(EXTRACTED INFORMATION begins)

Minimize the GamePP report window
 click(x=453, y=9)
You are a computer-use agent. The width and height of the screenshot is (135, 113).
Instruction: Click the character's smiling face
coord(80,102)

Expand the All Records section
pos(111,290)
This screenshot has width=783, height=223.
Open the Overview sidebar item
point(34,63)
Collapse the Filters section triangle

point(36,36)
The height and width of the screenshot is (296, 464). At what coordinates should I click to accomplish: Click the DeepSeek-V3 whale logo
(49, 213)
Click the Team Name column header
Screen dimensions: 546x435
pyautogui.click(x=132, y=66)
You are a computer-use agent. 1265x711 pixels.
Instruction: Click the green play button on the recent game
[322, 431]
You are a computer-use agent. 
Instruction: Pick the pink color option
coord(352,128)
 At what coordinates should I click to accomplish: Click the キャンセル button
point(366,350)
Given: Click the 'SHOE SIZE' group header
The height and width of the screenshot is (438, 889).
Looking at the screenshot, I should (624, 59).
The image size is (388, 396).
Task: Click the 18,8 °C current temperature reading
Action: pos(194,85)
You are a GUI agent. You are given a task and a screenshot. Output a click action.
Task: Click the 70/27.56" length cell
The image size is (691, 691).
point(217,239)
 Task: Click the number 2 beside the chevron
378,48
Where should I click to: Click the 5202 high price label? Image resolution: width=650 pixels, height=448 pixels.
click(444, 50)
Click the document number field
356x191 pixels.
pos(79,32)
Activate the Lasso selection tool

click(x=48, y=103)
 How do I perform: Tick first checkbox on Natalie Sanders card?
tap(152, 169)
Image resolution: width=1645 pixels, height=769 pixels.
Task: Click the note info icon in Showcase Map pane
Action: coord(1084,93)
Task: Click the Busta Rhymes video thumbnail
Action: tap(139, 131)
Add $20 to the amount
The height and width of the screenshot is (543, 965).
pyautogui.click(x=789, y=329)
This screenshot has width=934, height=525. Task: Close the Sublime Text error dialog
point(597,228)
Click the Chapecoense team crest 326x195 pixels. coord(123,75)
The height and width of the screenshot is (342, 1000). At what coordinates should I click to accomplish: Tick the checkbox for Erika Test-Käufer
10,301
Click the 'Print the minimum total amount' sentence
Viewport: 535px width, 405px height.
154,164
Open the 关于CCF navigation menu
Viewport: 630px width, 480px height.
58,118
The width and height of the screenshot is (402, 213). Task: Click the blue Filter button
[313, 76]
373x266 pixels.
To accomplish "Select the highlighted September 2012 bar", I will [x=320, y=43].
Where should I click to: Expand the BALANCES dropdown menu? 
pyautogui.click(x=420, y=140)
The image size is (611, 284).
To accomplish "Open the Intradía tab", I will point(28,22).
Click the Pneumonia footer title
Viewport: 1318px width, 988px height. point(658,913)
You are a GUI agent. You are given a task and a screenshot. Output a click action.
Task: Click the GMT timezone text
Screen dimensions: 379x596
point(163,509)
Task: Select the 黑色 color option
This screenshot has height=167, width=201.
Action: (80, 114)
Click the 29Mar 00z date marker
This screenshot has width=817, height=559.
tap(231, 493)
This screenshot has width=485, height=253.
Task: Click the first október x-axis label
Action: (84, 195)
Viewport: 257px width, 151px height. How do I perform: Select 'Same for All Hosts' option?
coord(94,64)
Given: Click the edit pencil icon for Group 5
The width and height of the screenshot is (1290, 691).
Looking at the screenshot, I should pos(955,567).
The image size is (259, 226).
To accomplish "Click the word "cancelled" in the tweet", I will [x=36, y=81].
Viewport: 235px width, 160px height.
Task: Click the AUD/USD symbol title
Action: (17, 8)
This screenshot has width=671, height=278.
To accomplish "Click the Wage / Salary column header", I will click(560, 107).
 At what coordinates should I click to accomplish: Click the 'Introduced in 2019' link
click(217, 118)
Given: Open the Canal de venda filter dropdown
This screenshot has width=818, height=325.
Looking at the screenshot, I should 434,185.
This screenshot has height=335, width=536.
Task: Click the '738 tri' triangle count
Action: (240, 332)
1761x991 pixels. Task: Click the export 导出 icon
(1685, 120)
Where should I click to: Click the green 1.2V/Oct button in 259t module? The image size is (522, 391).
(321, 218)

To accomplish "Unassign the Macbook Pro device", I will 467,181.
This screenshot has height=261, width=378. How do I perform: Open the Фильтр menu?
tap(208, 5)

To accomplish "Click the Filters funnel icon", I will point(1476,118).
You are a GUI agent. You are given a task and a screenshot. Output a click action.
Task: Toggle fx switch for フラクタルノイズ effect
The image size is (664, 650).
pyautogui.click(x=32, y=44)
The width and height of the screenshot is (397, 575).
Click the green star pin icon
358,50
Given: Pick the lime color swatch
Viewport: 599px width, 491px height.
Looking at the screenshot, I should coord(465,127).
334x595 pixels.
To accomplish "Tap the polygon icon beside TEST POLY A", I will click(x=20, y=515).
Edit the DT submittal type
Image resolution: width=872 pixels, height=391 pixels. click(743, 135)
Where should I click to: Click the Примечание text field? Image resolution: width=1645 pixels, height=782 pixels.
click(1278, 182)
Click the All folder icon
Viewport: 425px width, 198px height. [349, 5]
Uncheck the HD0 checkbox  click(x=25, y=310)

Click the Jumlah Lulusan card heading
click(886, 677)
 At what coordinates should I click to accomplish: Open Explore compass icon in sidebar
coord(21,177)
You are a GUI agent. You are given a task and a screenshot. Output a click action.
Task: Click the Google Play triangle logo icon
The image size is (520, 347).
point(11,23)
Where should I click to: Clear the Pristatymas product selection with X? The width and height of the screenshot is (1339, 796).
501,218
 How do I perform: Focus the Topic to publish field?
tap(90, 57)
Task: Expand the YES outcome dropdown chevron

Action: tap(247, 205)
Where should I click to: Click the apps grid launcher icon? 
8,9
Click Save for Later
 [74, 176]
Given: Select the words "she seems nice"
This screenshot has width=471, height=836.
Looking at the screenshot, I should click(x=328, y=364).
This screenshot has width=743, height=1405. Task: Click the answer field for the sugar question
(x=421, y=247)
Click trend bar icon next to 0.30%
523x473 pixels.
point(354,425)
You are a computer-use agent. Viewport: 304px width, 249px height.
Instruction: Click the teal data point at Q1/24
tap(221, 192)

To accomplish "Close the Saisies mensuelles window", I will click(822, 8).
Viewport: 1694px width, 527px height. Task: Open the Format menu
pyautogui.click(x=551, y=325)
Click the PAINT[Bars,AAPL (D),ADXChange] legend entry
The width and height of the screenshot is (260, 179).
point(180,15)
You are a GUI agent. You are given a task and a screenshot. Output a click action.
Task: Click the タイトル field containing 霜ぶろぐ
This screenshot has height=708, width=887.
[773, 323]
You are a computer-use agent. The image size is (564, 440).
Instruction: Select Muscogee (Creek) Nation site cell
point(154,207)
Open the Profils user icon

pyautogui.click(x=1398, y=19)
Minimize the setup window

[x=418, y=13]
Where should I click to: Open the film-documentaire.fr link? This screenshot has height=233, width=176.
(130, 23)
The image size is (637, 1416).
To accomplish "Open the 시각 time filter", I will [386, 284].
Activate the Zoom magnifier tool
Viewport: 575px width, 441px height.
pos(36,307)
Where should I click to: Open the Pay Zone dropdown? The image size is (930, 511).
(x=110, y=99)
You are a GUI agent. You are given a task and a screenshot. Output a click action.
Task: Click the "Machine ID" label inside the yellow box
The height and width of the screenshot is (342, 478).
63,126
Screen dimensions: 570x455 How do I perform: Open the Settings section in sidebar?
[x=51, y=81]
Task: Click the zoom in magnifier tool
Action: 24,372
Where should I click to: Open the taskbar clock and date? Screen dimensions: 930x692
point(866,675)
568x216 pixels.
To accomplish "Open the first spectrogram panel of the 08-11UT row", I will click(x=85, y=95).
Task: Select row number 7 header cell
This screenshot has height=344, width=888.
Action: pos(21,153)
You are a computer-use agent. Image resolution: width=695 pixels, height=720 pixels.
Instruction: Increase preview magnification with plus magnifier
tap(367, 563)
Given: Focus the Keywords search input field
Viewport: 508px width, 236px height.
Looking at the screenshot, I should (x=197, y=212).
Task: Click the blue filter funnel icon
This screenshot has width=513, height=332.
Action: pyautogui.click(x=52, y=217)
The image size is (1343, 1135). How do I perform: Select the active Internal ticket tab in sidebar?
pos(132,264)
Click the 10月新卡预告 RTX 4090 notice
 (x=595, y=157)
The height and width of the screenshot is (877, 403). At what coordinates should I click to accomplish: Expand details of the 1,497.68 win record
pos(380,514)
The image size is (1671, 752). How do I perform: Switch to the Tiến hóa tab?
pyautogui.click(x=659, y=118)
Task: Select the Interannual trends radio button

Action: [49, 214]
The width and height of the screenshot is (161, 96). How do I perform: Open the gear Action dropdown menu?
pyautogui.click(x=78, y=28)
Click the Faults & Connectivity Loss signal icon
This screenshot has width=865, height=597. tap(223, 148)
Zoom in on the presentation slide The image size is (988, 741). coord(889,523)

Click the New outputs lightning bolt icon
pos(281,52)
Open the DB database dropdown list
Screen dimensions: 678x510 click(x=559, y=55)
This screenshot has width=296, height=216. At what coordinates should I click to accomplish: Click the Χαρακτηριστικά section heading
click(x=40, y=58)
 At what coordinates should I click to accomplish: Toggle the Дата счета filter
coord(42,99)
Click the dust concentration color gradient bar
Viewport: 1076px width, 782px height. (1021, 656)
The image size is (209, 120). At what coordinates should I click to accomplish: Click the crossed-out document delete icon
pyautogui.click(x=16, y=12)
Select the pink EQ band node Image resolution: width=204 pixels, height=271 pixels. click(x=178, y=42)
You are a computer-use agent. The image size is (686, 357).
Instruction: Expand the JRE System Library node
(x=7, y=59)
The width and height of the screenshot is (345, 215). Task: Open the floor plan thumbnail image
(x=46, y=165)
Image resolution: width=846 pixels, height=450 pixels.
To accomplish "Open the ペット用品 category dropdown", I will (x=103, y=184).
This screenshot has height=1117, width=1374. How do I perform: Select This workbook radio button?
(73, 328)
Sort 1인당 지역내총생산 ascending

(EXTRACTED INFORMATION ends)

§ **YOUR OBJECTIVE**
If a line in the material holds "computer", copy it.

§ **THE ANSWER**
You are a computer-use agent. The width and height of the screenshot is (135, 113).
You are a computer-use agent. 1265x711 pixels.
You are a computer-use agent. 
You are a computer-use agent. Viewport: 304px width, 249px height.
You are a computer-use agent. The image size is (564, 440).
You are a computer-use agent. Image resolution: width=695 pixels, height=720 pixels.
You are a computer-use agent. The image size is (686, 357).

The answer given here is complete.